In a rare move, a federal court in Idaho recently ordered a software developer's computer seized and its contents copied without prior notice because the developer described himself as a "hacker" on his website.
Judge Lynn Winmill, of the U.S. District Court for the District of Idaho, issued the ruling even as he acknowledged it was "very rare" and "extraordinary." Nonetheless, he maintained it was necessary under the circumstances.
"The tipping point for the Court comes from evidence that the defendants—in their own words—are hackers," Winmill wrote. "By labeling themselves this way, they have essentially announced that they have the necessary computer skills and intent to simultaneously release the code publicly and conceal their role in that act."
The ruling has potential Fourth Amendment implications against unreasonable search and seizure and involves Battelle Energy Alliance and Southfork Security, a software startup established this year by former Battelle employee Corey Thuen.
Battelle Energy Alliance is based in Idaho Falls. It manages and operates the Idaho National Laboratory (INL) on behalf of the U.S. Department of Energy.
In 2009, Battelle was commissioned to build a monitoring tool capable of detecting and stopping anomalous behavior on INL's network. The result of that effort was a security tool dubbed Sophia. Thuen was part of the team that helped develop Sophia.
In 2012, after successful tests of the tool, Battelle decided to license Sophia out to other owners and operators of industrial control systems and Supervisory Control and Data Acquisition (SCADA) systems.
Since Battelle did not have the capability to commercialize the product on its own, it opened up a bidding process for companies interested in doing so. Thuen left Battelle and set up Southfork Security so his new company could bid for exclusive rights to the product.
Southfork submitted a proposal for licensing the product early this year but withdrew it shortly thereafter.
Battelle claims that a few months later, Southfork began marketing a tool called Visdom that was very similar to Sophia. Battelle also claimed that Southfork planned to offer Visdom as an open-source product available to all.
In a complaint, the company urged the court to issue a Temporary Restraining Order on Southfork preventing it from marketing Visdom or releasing it to the open-source community. Battelle claimed copyright infringement, trade secret theft, breach of contracts and other misdeeds by Southfork.

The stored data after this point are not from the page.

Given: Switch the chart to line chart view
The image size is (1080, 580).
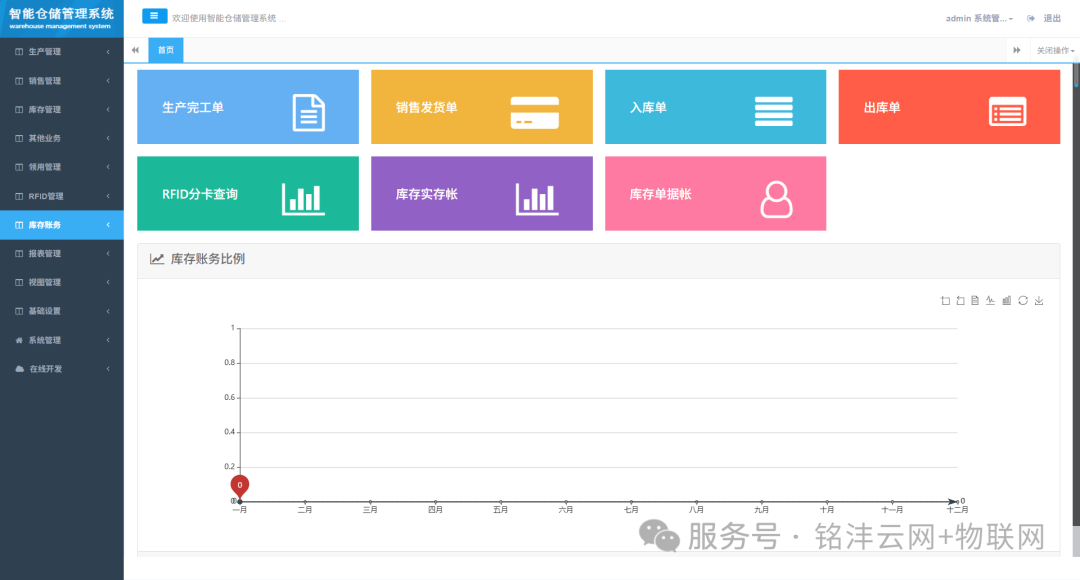Looking at the screenshot, I should 990,300.
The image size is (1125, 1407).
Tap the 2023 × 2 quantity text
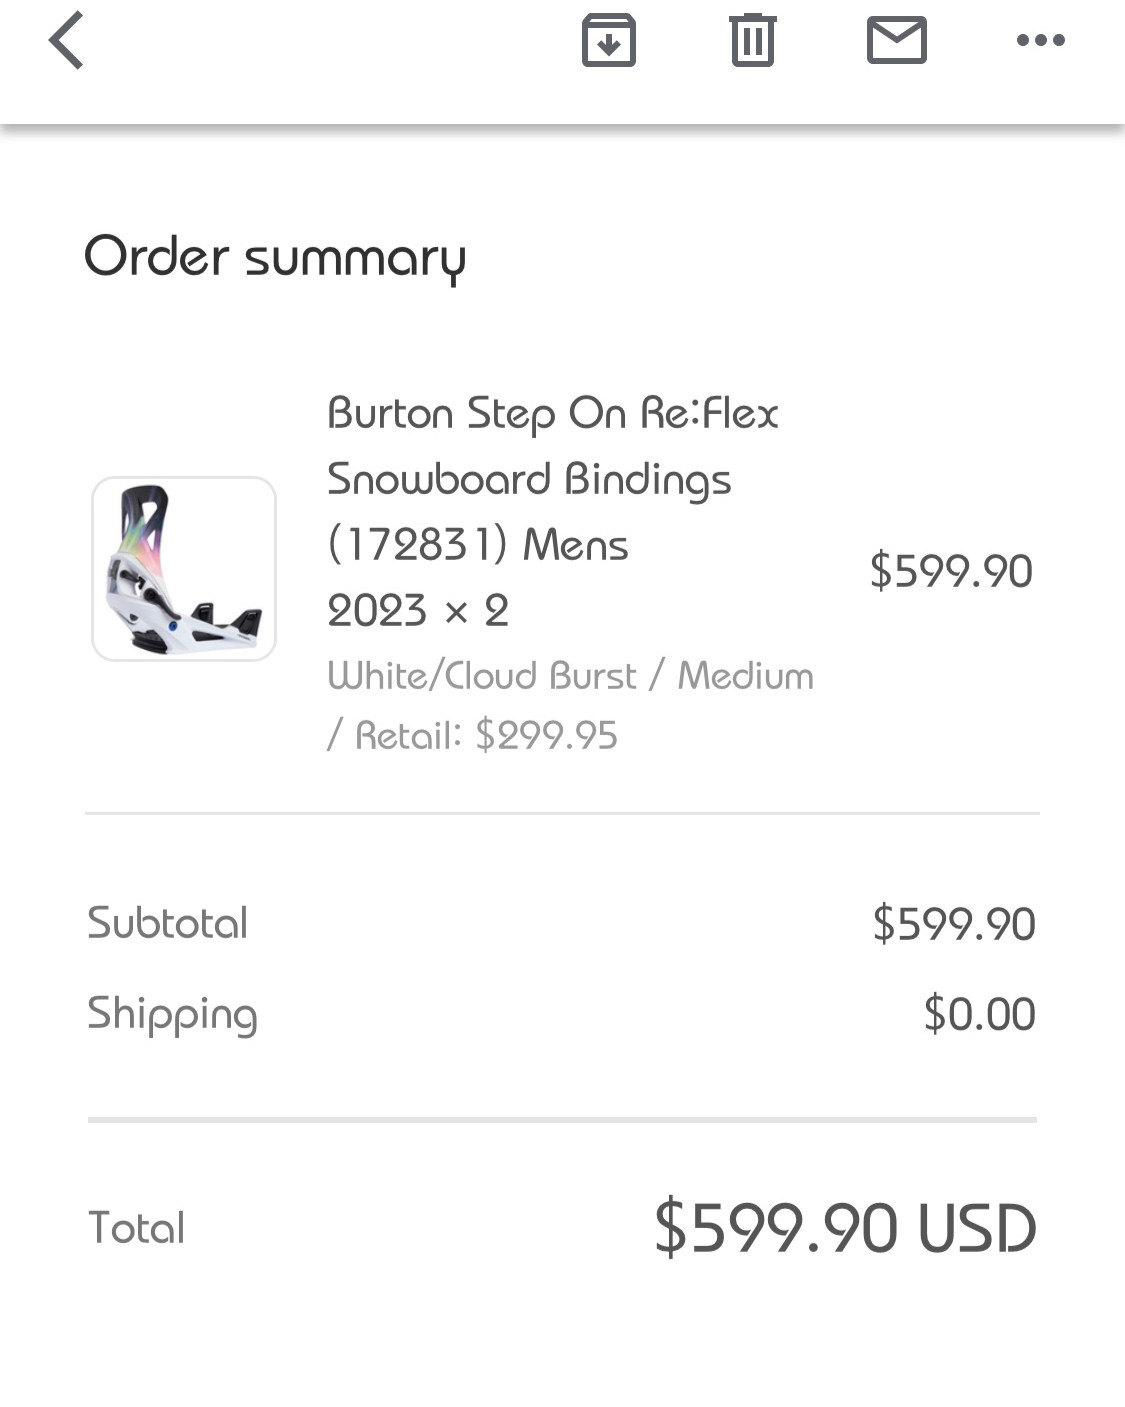pyautogui.click(x=418, y=611)
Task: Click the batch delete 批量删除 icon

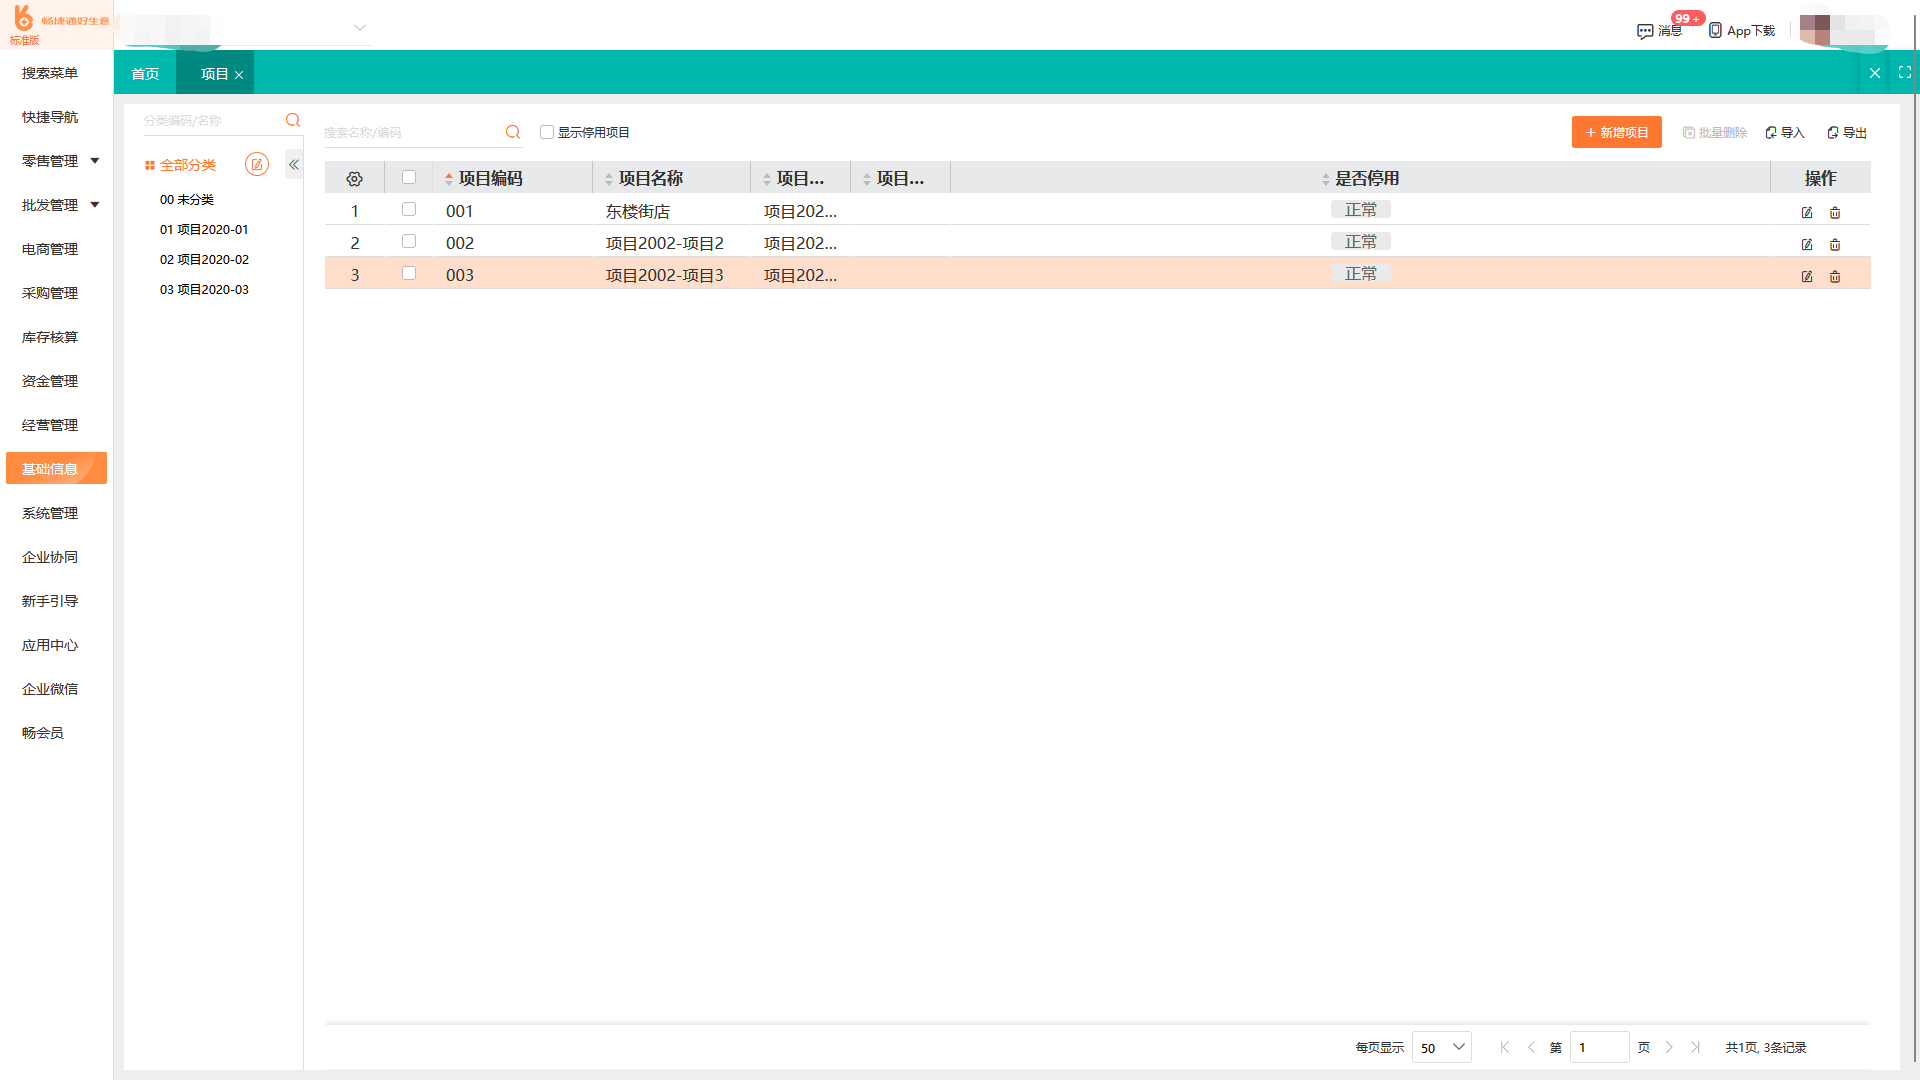Action: point(1710,132)
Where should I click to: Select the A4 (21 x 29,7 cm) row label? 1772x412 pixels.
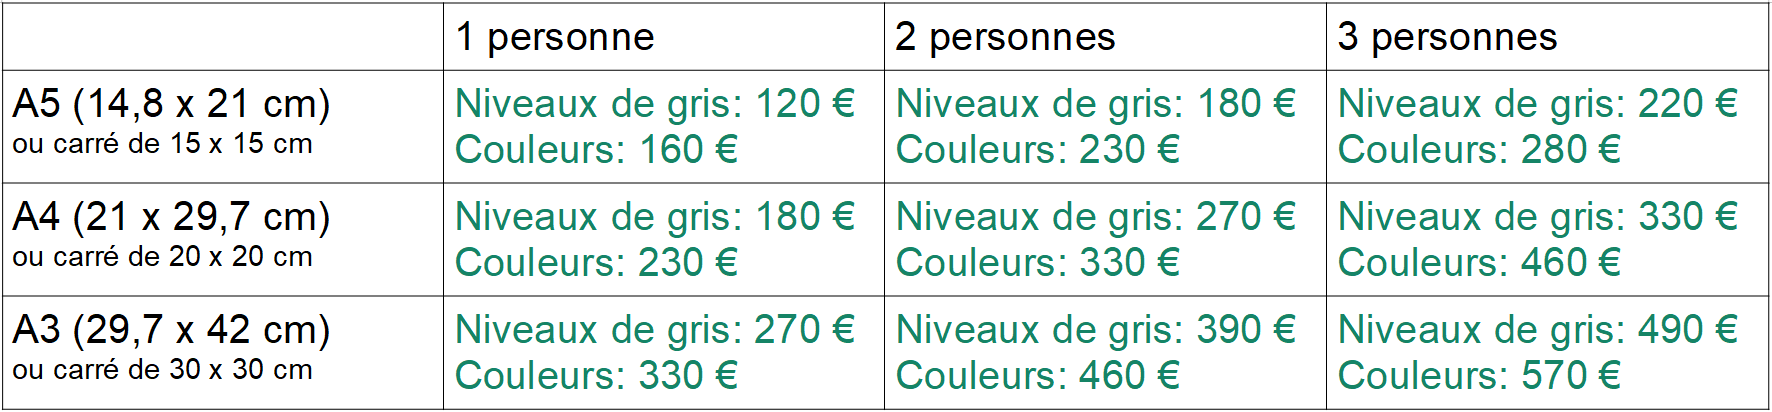(171, 217)
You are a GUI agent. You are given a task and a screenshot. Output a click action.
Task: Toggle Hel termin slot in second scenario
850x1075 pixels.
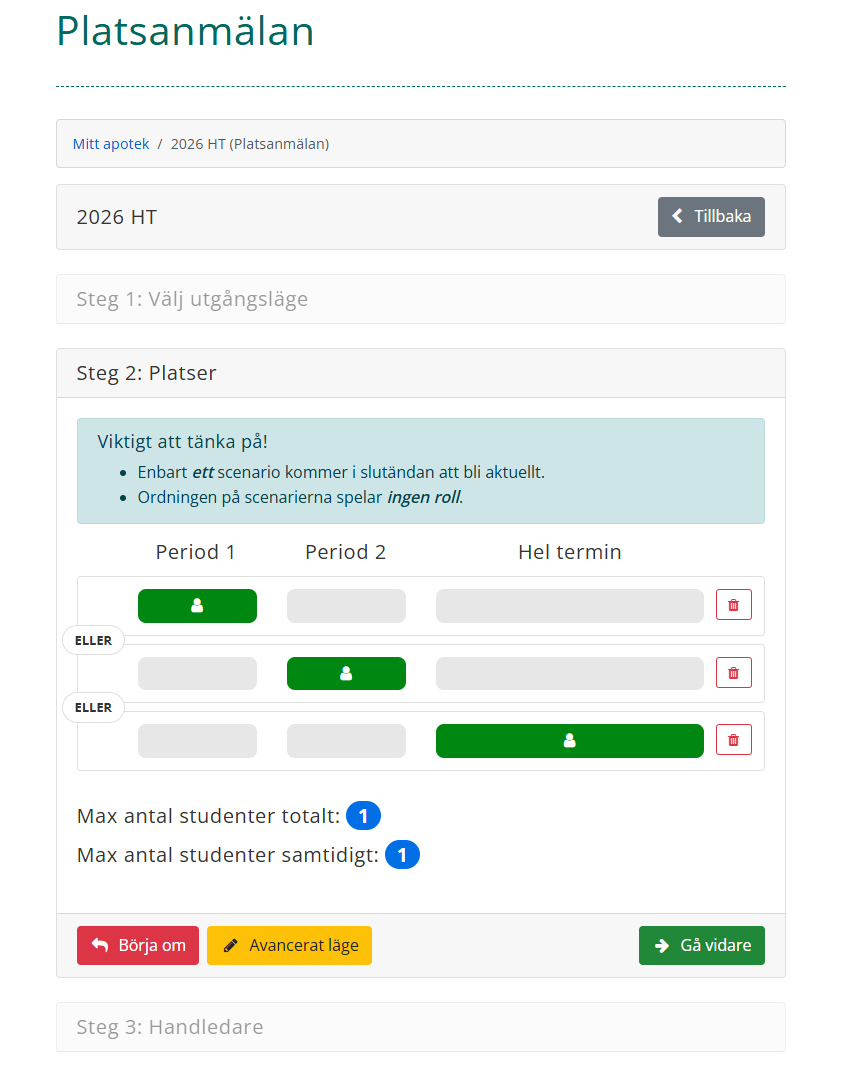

Battelle also asked the court to issue the restraining order without any notice, because it feared Thuen would release the software as open source if he were given notice.
In complying with that request, Winmill offered several explanations as to why Battelle's numerous claims were strong enough to merit a restraining order. However, it was the judge's reasons for issuing the order without notice to Southfork raised questions.
The ruling, for instance, pointed to hacking-related comments on Southfork's website. "The court finds it significant that defendants are self-described hackers, who say, 'We like hacking things and we don't want to stop,'" Winmill wrote.
The court was also convinced that Southwork would wipe its hard drives clean if given the chance. "The defendants have identified themselves as hackers," Winmill wrote. "A well-known characteristic of hackers is that they cover their tracks."
The order requires a forensic expert retained by Battelle to image Thuen's hard drive and then hand the image over to the court without examining the copy or image.
"The court has struggled over the issue of allowing copying of the hard drive," Judge Winmill noted. "This is a serious invasion of privacy and certainly not a standard remedy." But by labeling themselves hackers, Southwork has essentially announced that it has the "necessary computer skills and intent to simultaneously release the code publicly and conceal their role in act," the judge wrote.
In an email Wednesday, Thuen said that three Southfork Security hard drives were imaged in compliance with court orders. The court is holding the data, he said. No analysis of the drives is yet permitted under the court order, he said.
"Needless to say, our small startup company has many disadvantages in this case but we intend to fight vigorously because we have the most important advantage: truth," Thuen said.
Hanni Fakhoury, staff attorney with the Electronic Frontier Foundation said the decision is based on faulty reasoning.
"We've seen a sort of 'hacker madness' permeating across the courts recently," Fakhoury said. "The court took a pretty extraordinary step by relying on stereotype and hyperbole rather than really digging into the facts."
Courts need to look beyond the word "hacker" and assess whether a defendant is likely to cause the harm that a plaintiff claims is likely, Fakhoury said.
"Plus, the real question is, what exactly is 'hacking?' And who's a white hat and a black hat?" he said. "The court seems to assume 'hacker' means black hat. That's not necessarily the case. In the end, using these sort of subjective semantics to make important legal decisions is always a risky business."